Answer

**step1** Understanding the problem

The problem asks us to describe the relationship between two numbers, x and y, given that their product is always a fixed number, k. We need to fill in the blank to state how x and y vary.

**step2** Exploring the relationship with an example

To understand how x and y vary, let's consider a simple example.

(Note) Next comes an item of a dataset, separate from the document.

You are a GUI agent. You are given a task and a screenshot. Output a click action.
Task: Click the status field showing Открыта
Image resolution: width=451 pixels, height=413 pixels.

Let the constant k be 12. So, we have $$x \times y = 12$$.
Let's see what happens to the value of y as the value of x changes:
- If x is 1, then y must be 12 (because $$1 \times 12 = 12$$).
- If x is 2, then y must be 6 (because $$2 \times 6 = 12$$).
- If x is 3, then y must be 4 (because $$3 \times 4 = 12$$).

**step3** Observing the pattern of variation

From our example in the previous step, we can observe a pattern:
As the value of x increases (from 1 to 2 to 3), the corresponding value of y decreases (from 12 to 6 to 4).
This shows that when x gets larger, y gets smaller, while their product remains the same (12 in our example, or k in the problem).

**step4** Identifying the type of variation

When two quantities change in opposite directions—one increases as the other decreases—such that their product remains constant, they are said to vary in **inverse** proportion.
Therefore, the blank should be filled with the word "inverse".